* Task
Only the number is needed: the count of lines in the records with the word "computer".

* Input data
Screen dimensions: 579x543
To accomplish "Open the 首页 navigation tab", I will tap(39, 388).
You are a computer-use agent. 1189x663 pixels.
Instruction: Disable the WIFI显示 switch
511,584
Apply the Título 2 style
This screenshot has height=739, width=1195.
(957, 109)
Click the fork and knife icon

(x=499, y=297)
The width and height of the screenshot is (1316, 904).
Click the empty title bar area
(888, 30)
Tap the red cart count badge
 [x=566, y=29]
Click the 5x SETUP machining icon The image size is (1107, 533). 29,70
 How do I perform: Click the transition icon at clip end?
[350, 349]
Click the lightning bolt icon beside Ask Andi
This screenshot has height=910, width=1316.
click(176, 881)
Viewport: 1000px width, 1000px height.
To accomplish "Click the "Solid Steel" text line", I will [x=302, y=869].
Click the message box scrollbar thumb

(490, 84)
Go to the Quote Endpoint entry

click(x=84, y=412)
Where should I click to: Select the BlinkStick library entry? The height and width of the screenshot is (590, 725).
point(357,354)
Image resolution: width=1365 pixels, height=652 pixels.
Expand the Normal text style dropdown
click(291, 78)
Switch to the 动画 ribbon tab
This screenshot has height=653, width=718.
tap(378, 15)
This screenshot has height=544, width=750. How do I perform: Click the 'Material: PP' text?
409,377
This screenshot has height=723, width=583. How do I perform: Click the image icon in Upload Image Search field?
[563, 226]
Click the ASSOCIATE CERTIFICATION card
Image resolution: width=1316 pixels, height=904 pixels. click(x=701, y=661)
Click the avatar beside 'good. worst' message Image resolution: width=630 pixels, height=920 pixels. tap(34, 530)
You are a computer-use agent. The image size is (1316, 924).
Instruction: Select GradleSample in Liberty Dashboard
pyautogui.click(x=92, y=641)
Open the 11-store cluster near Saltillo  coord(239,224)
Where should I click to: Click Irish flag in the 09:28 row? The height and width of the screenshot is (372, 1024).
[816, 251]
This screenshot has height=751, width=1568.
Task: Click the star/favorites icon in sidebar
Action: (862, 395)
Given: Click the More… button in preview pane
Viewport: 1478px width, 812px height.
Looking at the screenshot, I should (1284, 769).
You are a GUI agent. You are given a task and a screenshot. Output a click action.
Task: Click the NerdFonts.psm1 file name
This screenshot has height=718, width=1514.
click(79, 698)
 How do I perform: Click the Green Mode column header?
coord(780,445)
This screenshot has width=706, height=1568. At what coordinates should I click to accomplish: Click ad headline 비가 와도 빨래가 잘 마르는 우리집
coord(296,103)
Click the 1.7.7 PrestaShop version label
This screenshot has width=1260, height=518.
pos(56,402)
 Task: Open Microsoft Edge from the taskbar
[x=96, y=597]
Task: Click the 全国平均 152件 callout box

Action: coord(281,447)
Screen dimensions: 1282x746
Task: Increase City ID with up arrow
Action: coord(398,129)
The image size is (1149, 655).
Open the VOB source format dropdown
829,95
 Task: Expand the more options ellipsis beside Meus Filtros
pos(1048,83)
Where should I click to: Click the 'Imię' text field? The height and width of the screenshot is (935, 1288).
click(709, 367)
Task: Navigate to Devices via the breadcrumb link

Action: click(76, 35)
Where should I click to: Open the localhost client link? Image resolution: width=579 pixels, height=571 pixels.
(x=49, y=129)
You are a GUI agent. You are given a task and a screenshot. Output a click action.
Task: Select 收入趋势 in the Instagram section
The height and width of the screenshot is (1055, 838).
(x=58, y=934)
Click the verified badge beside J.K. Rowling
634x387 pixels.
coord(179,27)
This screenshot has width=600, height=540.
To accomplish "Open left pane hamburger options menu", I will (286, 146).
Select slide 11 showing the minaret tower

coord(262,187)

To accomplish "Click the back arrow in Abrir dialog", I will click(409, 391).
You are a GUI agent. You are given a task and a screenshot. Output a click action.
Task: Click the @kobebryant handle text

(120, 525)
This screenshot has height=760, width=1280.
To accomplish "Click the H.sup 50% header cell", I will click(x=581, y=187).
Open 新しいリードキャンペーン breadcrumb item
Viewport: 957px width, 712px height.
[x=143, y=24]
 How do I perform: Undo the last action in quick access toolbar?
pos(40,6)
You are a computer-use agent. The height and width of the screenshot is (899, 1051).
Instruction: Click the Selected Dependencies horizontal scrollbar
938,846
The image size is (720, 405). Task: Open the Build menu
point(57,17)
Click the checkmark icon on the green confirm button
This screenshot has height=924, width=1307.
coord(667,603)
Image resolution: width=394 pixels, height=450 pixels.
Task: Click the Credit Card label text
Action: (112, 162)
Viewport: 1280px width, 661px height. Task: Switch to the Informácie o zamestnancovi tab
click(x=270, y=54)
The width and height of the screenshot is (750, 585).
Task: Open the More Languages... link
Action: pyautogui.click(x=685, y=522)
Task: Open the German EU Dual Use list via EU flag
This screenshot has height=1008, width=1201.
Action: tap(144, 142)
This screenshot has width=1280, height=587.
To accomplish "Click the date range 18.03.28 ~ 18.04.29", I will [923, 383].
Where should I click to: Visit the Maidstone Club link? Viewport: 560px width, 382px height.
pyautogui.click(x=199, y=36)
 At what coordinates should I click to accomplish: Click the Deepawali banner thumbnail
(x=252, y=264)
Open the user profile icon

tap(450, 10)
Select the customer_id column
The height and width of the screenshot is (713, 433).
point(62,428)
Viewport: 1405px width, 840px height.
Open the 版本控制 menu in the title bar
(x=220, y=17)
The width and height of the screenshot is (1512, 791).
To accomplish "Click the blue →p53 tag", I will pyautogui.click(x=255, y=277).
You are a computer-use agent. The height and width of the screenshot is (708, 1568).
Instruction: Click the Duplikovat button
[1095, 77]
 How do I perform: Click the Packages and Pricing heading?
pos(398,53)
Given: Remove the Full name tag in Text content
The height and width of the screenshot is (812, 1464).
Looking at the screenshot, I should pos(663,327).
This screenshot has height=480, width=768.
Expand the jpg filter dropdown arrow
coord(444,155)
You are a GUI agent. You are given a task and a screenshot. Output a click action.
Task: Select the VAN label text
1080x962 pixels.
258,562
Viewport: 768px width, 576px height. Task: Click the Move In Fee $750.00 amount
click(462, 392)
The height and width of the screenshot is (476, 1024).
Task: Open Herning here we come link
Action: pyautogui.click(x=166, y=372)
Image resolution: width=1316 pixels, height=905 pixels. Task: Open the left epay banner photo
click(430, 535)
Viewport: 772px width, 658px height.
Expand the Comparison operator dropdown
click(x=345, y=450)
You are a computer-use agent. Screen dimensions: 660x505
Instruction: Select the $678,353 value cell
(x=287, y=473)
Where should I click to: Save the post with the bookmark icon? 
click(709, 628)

* Response to the exercise
5